That text was inconsistent with the text there The explanation for the night-time maximum is that the principal cause of UHI is blocking of "sky view" during cooling: surfaces lose heat at night principally by radiation to the (comparitavely cold) sky, and this is blocked by the building in an urban area.
I don't think the new text works: if convection moves away the daytime heat, then it wouldn't affect the nighttime. If the main forcing is during the day, the main effect would be seen during the day. At the least, that text needs some source.
William M. Connolley 21:33:05, 2005-08-25 (UTC).
Wow, that was quick. I'm new at this (the wiki bit, not the science), so please bear with me.
The basic argument is this - during the day, the sun heats the surface/ground/buildings/etc. The surface tries to heat the air, but the convection/mixing with rural air prevents significant warming. After the sun sets, the air stablizes and can be heated by the ground, which hasn't yet cooled. (While the warm air is more noticeable, the bulk of the heat energy is stored in the ground, due to much higher heat capacities.) Does that make sense?
I will work on finding some sources.
However, I disagree with the statement that the blocking of "sky view" is the principle cause of the UHI. It is certainly one of the causes, but nowhere have I seen it described as the primary reason, including in the sources listed.
--David Streutker 22:39, 25 August 2005 (UTC)
- OK, we could do with some sources for the mechanisms. I know what you're saying re convection, but I'm rather doubtful that the (ground-1.5) t diff would really be highest at night from the mechanism you're describing. William M. Connolley 08:58:55, 2005-08-26 (UTC).
I've changed a bit of it and added some sources. I plan to add more soon (in a different section) to help clarify the difference between surface and air temperature UHIs.--David Streutker 03:44, 29 August 2005 (UTC)
[edit] Omaha Shields merge
In my opinion, Omaha Shields should not be merged here. It appears to be both a neologism and original research and should just be deleted rather than being merged here. --Pak21 14:57, 23 June 2006 (UTC)
- There is some stuff about weather changes around cities, but I agree, this isn't suitable for merge William M. Connolley 19:30, 25 June 2006 (UTC)
- Omaha Shields has now been deleted (via proposed deletion). I have removed the merge tag. Cheers --Pak21 08:22, 29 June 2006 (UTC)
[edit] footnote problem
footnote number 2 is a broken link and i was just wondering if this claim was disputed because as of now it's not really cited.--Dmcheatw 02:14, 17 July 2006 (UTC)

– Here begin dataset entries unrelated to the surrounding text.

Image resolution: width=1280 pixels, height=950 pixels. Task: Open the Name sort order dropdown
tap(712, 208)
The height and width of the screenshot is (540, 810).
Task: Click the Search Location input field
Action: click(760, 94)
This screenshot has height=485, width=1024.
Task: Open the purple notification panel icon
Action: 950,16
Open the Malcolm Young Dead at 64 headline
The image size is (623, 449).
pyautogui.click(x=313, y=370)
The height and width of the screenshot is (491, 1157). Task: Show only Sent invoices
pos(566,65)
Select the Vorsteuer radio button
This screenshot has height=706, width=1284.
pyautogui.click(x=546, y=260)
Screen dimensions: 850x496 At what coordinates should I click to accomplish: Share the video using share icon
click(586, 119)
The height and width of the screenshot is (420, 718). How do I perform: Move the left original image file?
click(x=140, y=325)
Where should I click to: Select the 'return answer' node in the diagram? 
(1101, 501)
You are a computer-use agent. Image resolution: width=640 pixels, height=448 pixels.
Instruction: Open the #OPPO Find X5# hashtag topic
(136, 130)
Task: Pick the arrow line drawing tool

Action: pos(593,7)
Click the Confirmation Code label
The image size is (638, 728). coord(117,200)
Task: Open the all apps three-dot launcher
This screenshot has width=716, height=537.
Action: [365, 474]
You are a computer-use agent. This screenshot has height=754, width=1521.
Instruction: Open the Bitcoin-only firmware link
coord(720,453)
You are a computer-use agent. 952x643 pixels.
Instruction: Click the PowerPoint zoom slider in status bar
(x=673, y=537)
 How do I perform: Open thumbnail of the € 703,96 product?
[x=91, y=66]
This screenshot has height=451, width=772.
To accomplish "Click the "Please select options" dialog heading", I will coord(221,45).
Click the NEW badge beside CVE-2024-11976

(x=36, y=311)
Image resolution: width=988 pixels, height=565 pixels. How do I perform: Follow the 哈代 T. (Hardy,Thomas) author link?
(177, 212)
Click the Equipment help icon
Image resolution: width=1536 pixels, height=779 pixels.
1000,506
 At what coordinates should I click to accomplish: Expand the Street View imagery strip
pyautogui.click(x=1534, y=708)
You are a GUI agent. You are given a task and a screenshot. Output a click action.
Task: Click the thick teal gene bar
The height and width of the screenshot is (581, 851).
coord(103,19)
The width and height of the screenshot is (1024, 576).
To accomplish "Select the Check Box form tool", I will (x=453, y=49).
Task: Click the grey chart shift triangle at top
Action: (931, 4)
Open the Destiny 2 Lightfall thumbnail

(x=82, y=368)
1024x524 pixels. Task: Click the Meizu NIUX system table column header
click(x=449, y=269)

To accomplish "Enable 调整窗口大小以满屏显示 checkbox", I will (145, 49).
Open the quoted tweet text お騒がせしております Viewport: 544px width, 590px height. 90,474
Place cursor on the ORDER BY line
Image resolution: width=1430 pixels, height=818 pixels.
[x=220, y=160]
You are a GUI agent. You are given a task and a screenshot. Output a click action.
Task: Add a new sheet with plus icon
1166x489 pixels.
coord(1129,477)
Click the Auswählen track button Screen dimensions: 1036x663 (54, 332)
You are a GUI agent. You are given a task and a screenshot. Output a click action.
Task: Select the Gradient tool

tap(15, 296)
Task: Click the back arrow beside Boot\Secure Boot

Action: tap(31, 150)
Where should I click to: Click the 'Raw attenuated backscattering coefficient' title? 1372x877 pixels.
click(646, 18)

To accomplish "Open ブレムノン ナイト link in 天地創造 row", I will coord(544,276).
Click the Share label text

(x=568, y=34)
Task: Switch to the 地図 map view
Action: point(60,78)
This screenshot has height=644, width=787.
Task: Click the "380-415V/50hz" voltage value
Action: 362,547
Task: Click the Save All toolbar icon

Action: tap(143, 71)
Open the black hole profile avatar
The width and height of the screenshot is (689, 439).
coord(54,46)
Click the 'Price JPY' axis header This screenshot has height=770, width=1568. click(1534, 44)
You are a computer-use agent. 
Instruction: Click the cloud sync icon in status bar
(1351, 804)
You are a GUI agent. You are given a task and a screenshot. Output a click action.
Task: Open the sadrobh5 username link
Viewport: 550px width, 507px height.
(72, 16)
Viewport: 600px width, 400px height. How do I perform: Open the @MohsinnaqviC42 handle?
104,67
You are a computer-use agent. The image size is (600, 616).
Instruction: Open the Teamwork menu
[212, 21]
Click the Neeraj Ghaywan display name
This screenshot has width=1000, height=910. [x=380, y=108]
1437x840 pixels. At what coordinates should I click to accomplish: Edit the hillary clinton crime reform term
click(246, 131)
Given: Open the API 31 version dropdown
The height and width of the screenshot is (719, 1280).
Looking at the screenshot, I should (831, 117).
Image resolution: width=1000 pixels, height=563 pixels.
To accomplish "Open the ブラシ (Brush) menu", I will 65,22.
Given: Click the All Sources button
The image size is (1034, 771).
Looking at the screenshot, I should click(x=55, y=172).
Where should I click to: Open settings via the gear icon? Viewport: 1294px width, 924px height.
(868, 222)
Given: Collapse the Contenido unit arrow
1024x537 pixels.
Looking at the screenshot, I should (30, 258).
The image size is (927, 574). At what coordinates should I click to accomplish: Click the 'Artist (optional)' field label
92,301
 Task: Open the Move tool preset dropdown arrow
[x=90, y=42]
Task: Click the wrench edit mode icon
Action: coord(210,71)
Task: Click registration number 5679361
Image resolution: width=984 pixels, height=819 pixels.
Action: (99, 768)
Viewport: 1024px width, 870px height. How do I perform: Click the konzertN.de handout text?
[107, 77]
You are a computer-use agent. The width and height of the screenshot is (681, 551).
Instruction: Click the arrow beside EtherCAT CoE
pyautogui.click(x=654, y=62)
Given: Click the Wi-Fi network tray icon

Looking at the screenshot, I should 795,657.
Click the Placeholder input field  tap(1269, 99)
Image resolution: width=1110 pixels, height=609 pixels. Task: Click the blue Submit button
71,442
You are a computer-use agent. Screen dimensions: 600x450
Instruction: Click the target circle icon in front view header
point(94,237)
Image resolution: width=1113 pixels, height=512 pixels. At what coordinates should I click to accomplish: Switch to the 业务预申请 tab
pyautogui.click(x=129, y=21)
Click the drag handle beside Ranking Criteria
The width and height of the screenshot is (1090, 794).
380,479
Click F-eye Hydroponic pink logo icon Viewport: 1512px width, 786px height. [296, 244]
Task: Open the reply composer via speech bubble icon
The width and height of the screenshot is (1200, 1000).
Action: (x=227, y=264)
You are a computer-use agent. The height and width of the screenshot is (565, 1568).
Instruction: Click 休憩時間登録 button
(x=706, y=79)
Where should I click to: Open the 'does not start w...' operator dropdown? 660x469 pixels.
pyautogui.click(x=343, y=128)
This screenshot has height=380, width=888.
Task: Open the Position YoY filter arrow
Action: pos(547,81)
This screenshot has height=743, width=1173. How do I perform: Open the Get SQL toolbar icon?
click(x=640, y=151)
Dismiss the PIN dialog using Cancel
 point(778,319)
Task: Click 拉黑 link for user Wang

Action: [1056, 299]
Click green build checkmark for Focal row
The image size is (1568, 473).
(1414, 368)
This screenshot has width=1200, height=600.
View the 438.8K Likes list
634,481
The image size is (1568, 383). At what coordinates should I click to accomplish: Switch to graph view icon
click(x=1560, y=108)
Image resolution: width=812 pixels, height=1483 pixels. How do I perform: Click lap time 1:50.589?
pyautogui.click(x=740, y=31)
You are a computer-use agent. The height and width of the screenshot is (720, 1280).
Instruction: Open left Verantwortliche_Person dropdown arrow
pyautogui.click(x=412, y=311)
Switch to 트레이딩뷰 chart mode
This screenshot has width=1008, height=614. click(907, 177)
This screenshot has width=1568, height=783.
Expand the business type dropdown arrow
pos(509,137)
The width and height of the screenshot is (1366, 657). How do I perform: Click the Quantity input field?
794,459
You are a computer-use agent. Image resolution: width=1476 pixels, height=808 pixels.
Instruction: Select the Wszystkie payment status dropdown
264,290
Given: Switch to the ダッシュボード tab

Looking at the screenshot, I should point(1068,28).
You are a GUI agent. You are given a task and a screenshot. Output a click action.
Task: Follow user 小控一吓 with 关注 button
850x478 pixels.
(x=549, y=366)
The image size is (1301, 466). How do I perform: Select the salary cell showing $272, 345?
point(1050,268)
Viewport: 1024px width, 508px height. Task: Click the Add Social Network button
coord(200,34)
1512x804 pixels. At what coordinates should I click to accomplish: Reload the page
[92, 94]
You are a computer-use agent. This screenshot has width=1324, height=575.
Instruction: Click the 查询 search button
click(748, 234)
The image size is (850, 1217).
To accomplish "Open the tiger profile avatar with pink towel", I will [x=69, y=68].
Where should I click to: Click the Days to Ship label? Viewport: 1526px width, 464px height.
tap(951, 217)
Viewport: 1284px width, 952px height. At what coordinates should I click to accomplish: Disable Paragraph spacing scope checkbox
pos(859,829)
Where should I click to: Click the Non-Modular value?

[edit] UHI and global warming
Article says:
- Some advocates charge that temperature data from heat islands has been mistakenly used as evidence for the global warming theory.
Yes, and this view needs amplification. The two sides on this issue are:
- that the IPCC has compensated for the effect in its analysis of modern warming trends.
- that the "compensation" is not transparent (i.e., they didn't say how they compensatad); and that other calculations show that when temperature records affected by UHIE are omitted, global warming is significantly lower than the figures the IPCC uses.
I've tried to add info about this dispute before, but I can't find it this year. Has anyone seen where it's gotten to? --Uncle Ed 13:46, 21 July 2006 (UTC)
[edit] Eds eds
Ed removed Not to be confused with global warming, scientists call this phenomenon the "urban heat island effect, errm, for reasons that are unclear. Many people do confuse the two: making it clear that they are separate seems a good idea.
Ed removed: ...for example, urban and rural trends are very similar. with the comment the POV that urban and rural trends are very similar needs facts and figures which is clear proof that he hasn't bothered to read the article, which lower down says: the trends in urban stations for 1951 to 1989 (0.10°C/decade) are not greatly more than those for all land stations (0.09°C/decade). and simlarly the rural trend is 0.70°C/century from 1880 to 1998, which is actually larger than the full station trend (0.65°C/century)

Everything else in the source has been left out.